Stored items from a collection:
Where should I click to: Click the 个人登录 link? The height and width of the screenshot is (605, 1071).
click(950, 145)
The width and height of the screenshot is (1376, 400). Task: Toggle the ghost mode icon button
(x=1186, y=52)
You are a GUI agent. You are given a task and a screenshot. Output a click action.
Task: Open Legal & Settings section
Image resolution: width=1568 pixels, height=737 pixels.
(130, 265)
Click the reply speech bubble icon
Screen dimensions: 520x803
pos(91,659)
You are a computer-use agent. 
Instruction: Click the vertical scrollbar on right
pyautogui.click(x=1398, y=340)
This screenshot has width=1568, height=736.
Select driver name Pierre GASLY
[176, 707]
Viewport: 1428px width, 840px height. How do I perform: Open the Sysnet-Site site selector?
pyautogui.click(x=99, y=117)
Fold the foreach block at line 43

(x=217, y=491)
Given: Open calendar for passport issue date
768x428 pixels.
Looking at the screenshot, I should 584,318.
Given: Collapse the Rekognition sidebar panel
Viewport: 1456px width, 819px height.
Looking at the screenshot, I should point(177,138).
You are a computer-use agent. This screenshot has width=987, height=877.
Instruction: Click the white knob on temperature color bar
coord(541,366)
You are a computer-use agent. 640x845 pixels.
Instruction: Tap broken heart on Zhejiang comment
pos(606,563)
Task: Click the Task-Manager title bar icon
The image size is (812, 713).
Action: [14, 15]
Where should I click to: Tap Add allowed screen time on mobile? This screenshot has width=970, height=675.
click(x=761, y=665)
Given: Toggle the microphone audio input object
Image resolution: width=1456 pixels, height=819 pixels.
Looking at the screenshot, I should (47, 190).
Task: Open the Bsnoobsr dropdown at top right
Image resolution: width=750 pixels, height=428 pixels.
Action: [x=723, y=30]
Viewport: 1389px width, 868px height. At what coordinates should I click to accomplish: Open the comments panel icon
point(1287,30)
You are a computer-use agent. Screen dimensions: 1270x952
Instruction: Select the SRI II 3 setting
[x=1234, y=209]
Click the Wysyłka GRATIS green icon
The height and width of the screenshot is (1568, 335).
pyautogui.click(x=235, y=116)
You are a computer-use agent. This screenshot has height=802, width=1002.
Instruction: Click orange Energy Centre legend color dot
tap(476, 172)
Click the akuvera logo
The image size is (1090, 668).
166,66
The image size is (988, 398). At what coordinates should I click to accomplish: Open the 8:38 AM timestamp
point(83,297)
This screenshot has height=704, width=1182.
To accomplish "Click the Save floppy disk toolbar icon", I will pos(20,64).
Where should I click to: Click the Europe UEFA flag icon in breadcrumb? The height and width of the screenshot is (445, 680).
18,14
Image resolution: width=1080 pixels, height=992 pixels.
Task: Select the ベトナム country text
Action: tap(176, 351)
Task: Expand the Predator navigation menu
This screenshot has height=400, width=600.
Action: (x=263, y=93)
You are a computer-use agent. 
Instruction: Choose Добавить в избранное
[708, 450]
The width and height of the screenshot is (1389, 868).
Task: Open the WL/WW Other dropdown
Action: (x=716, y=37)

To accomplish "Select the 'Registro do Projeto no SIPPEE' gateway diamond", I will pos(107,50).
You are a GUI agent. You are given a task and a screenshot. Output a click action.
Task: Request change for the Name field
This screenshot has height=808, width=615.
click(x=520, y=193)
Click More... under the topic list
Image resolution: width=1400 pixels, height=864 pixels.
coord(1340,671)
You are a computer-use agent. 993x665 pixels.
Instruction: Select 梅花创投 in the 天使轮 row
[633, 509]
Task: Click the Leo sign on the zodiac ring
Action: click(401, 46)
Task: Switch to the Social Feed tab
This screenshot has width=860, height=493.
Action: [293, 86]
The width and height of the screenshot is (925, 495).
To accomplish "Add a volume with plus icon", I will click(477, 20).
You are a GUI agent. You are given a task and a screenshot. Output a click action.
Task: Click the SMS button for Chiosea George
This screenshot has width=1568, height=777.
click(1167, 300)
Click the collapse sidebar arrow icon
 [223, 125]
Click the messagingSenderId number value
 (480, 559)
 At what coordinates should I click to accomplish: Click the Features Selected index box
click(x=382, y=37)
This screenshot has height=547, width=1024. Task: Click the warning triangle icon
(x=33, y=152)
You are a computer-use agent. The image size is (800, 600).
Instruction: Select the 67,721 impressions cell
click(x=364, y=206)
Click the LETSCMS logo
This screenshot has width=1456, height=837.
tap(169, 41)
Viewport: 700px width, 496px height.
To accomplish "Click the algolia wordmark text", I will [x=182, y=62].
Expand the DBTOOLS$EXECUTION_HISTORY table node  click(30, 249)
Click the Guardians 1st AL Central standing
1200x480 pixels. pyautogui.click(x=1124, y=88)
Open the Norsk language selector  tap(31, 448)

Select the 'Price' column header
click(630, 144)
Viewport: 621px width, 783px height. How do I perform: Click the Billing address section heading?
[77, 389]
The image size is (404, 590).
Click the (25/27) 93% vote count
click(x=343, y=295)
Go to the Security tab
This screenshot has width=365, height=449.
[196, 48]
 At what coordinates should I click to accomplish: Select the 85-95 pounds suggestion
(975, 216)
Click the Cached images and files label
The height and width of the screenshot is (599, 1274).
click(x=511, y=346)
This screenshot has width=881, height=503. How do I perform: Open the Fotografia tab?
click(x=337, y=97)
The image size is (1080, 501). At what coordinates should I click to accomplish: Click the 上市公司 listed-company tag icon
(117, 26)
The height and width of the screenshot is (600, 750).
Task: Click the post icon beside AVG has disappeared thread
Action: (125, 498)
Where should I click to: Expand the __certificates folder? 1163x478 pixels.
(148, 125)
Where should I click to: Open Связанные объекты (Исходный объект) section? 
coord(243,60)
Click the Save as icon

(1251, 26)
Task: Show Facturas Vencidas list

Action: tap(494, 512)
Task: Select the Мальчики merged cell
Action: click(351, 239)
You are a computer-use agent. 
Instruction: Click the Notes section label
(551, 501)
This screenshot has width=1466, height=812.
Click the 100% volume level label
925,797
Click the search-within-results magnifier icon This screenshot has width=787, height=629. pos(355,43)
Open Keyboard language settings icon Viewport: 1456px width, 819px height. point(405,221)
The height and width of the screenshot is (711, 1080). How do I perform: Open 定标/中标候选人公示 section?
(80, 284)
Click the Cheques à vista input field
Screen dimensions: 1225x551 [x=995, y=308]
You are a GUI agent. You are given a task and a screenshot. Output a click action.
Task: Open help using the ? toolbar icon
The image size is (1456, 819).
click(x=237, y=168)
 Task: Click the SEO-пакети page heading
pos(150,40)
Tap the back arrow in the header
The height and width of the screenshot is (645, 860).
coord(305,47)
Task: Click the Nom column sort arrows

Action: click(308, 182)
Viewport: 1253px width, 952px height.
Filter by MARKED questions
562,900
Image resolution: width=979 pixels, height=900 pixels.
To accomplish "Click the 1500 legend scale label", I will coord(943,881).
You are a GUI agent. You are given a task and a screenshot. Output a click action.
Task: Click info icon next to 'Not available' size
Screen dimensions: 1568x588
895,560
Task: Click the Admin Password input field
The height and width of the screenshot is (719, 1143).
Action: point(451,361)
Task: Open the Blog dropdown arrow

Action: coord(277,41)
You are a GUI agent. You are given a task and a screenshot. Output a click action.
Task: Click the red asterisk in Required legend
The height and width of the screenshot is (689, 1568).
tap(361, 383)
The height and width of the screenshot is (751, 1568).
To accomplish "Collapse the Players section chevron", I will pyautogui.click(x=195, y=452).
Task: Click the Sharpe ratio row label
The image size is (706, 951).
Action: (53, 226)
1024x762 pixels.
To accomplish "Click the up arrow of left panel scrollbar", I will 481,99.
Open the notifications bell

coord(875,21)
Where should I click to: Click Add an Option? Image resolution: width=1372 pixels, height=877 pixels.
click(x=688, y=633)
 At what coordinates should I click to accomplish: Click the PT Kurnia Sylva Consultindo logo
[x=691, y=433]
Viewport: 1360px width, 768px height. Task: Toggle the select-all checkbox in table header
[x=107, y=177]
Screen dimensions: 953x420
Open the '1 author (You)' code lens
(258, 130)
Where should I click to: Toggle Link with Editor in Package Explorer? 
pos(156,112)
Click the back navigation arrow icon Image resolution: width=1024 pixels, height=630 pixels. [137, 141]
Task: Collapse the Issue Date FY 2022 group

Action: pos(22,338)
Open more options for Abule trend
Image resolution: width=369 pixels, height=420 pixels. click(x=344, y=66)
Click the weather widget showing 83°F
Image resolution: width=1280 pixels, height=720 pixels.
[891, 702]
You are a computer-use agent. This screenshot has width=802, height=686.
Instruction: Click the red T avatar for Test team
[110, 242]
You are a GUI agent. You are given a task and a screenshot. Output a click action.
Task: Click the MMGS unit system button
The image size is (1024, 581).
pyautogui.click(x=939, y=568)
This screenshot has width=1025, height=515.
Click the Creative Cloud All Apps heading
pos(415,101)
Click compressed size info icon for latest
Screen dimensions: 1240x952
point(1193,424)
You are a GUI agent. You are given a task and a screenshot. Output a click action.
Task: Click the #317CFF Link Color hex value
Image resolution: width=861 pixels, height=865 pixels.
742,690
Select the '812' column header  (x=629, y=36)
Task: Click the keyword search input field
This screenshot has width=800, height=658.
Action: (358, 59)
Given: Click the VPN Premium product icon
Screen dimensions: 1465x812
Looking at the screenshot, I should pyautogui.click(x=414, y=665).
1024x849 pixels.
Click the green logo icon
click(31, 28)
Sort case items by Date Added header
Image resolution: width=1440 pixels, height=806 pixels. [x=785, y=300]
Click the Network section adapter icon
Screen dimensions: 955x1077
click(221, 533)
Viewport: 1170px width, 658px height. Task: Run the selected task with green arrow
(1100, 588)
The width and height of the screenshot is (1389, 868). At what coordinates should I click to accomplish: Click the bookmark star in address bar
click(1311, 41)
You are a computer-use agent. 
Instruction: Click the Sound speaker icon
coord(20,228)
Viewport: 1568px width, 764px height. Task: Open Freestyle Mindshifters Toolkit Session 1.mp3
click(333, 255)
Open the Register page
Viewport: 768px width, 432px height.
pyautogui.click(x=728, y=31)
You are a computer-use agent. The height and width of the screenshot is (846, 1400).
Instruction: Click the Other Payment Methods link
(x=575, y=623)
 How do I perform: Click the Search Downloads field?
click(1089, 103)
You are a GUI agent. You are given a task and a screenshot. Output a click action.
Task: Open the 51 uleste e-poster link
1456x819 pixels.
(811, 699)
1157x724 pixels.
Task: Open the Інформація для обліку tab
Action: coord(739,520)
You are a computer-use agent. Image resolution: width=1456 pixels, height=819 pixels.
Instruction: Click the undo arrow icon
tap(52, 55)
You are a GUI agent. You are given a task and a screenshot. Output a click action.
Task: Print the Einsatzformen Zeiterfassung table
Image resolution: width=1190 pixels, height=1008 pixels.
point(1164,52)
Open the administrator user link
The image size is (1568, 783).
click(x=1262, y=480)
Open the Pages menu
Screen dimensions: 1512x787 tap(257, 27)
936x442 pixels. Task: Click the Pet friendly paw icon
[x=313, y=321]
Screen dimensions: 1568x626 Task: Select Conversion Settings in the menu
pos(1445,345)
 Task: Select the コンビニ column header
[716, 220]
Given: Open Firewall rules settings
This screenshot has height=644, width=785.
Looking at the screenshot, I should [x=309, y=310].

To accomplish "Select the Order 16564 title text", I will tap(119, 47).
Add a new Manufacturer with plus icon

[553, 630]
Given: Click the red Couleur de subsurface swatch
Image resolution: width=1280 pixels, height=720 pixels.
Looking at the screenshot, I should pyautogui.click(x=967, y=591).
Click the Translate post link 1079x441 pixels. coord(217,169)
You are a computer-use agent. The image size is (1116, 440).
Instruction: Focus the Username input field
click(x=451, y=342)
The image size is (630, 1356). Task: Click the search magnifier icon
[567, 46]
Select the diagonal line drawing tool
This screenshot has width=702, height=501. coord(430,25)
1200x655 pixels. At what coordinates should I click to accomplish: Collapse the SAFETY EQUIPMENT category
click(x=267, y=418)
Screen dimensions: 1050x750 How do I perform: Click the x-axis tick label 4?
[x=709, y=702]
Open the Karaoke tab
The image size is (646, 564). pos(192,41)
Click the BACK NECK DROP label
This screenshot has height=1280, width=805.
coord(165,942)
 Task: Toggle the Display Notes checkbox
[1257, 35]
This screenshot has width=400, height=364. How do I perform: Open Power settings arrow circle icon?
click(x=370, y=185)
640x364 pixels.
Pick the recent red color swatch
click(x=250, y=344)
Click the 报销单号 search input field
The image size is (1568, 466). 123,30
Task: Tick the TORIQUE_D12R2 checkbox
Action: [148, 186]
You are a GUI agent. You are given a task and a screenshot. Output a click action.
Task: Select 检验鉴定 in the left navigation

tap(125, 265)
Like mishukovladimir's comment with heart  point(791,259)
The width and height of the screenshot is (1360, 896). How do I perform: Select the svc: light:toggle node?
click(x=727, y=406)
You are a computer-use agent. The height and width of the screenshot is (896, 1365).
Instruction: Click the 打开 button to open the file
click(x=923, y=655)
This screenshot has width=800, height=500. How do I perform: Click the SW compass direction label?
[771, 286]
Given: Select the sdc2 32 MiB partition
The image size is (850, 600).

**REQUIREMENTS:** Rewrite the lines from the one with "Given: Open calendar for passport issue date" up to and including the one with "Action: (x=263, y=93)", putting "Command" wherever "Instruction" appears and changing nothing else. Give only those lines.

**TASK RESULT:**
Given: Open calendar for passport issue date
768x428 pixels.
Looking at the screenshot, I should 584,318.
Given: Collapse the Rekognition sidebar panel
Viewport: 1456px width, 819px height.
Looking at the screenshot, I should point(177,138).
You are a computer-use agent. This screenshot has width=987, height=877.
Command: Click the white knob on temperature color bar
coord(541,366)
You are a computer-use agent. 640x845 pixels.
Command: Tap broken heart on Zhejiang comment
pos(606,563)
Task: Click the Task-Manager title bar icon
The image size is (812, 713).
Action: [14, 15]
Where should I click to: Tap Add allowed screen time on mobile? This screenshot has width=970, height=675.
click(x=761, y=665)
Given: Toggle the microphone audio input object
Image resolution: width=1456 pixels, height=819 pixels.
Looking at the screenshot, I should (47, 190).
Task: Open the Bsnoobsr dropdown at top right
Image resolution: width=750 pixels, height=428 pixels.
Action: [x=723, y=30]
Viewport: 1389px width, 868px height. At what coordinates should I click to accomplish: Open the comments panel icon
point(1287,30)
You are a computer-use agent. Screen dimensions: 1270x952
Command: Select the SRI II 3 setting
[x=1234, y=209]
Click the Wysyłka GRATIS green icon
The height and width of the screenshot is (1568, 335).
pyautogui.click(x=235, y=116)
You are a computer-use agent. This screenshot has height=802, width=1002.
Command: Click orange Energy Centre legend color dot
tap(476, 172)
Click the akuvera logo
The image size is (1090, 668).
166,66
The image size is (988, 398). At what coordinates should I click to accomplish: Open the 8:38 AM timestamp
point(83,297)
This screenshot has height=704, width=1182.
To accomplish "Click the Save floppy disk toolbar icon", I will pos(20,64).
Where should I click to: Click the Europe UEFA flag icon in breadcrumb? The height and width of the screenshot is (445, 680).
18,14
Image resolution: width=1080 pixels, height=992 pixels.
Task: Select the ベトナム country text
Action: tap(176, 351)
Task: Expand the Predator navigation menu
This screenshot has height=400, width=600.
Action: (x=263, y=93)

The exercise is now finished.